## Dataset entries
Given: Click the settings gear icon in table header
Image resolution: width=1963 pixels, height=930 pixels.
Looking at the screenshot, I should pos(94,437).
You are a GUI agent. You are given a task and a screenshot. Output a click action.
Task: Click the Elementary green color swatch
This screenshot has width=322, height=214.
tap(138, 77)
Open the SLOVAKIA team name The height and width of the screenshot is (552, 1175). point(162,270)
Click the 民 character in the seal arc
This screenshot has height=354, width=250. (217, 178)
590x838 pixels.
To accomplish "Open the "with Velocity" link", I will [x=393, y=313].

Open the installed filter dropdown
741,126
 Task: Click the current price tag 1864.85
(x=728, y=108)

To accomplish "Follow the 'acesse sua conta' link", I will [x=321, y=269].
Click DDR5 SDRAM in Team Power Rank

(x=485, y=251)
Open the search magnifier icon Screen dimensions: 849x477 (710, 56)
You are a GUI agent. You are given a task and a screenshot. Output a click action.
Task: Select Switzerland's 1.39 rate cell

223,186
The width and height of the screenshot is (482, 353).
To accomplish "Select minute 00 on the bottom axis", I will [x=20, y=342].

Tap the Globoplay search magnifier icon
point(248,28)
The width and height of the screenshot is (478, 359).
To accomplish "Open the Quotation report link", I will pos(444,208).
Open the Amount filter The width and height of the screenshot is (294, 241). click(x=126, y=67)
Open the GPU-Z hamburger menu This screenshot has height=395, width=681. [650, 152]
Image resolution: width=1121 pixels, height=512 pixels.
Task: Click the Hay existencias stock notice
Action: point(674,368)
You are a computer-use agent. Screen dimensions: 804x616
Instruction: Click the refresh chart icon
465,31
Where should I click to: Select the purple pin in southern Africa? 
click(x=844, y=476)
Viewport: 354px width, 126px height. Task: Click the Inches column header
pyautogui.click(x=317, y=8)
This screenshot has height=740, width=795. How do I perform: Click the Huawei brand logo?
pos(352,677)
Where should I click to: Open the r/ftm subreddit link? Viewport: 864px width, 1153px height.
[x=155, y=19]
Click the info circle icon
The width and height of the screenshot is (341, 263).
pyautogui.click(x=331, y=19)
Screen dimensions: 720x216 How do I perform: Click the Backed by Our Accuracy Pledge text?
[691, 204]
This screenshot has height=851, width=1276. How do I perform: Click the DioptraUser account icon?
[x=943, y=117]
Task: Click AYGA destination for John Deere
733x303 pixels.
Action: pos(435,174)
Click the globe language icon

## Description of the task
Print every record exactly as written.

## Output for this exercise
Given: Click the settings gear icon in table header
Image resolution: width=1963 pixels, height=930 pixels.
Looking at the screenshot, I should pos(94,437).
You are a GUI agent. You are given a task and a screenshot. Output a click action.
Task: Click the Elementary green color swatch
This screenshot has width=322, height=214.
tap(138, 77)
Open the SLOVAKIA team name The height and width of the screenshot is (552, 1175). point(162,270)
Click the 民 character in the seal arc
This screenshot has height=354, width=250. (217, 178)
590x838 pixels.
To accomplish "Open the "with Velocity" link", I will [x=393, y=313].

Open the installed filter dropdown
741,126
 Task: Click the current price tag 1864.85
(x=728, y=108)

To accomplish "Follow the 'acesse sua conta' link", I will [x=321, y=269].
Click DDR5 SDRAM in Team Power Rank

(x=485, y=251)
Open the search magnifier icon Screen dimensions: 849x477 (710, 56)
You are a GUI agent. You are given a task and a screenshot. Output a click action.
Task: Select Switzerland's 1.39 rate cell

223,186
The width and height of the screenshot is (482, 353).
To accomplish "Select minute 00 on the bottom axis", I will [x=20, y=342].

Tap the Globoplay search magnifier icon
point(248,28)
The width and height of the screenshot is (478, 359).
To accomplish "Open the Quotation report link", I will pos(444,208).
Open the Amount filter The width and height of the screenshot is (294, 241). click(x=126, y=67)
Open the GPU-Z hamburger menu This screenshot has height=395, width=681. [650, 152]
Image resolution: width=1121 pixels, height=512 pixels.
Task: Click the Hay existencias stock notice
Action: point(674,368)
You are a computer-use agent. Screen dimensions: 804x616
Instruction: Click the refresh chart icon
465,31
Where should I click to: Select the purple pin in southern Africa? 
click(x=844, y=476)
Viewport: 354px width, 126px height. Task: Click the Inches column header
pyautogui.click(x=317, y=8)
This screenshot has height=740, width=795. How do I perform: Click the Huawei brand logo?
pos(352,677)
Where should I click to: Open the r/ftm subreddit link? Viewport: 864px width, 1153px height.
[x=155, y=19]
Click the info circle icon
The width and height of the screenshot is (341, 263).
pyautogui.click(x=331, y=19)
Screen dimensions: 720x216 How do I perform: Click the Backed by Our Accuracy Pledge text?
[691, 204]
This screenshot has height=851, width=1276. How do I perform: Click the DioptraUser account icon?
[x=943, y=117]
Task: Click AYGA destination for John Deere
733x303 pixels.
Action: pos(435,174)
Click the globe language icon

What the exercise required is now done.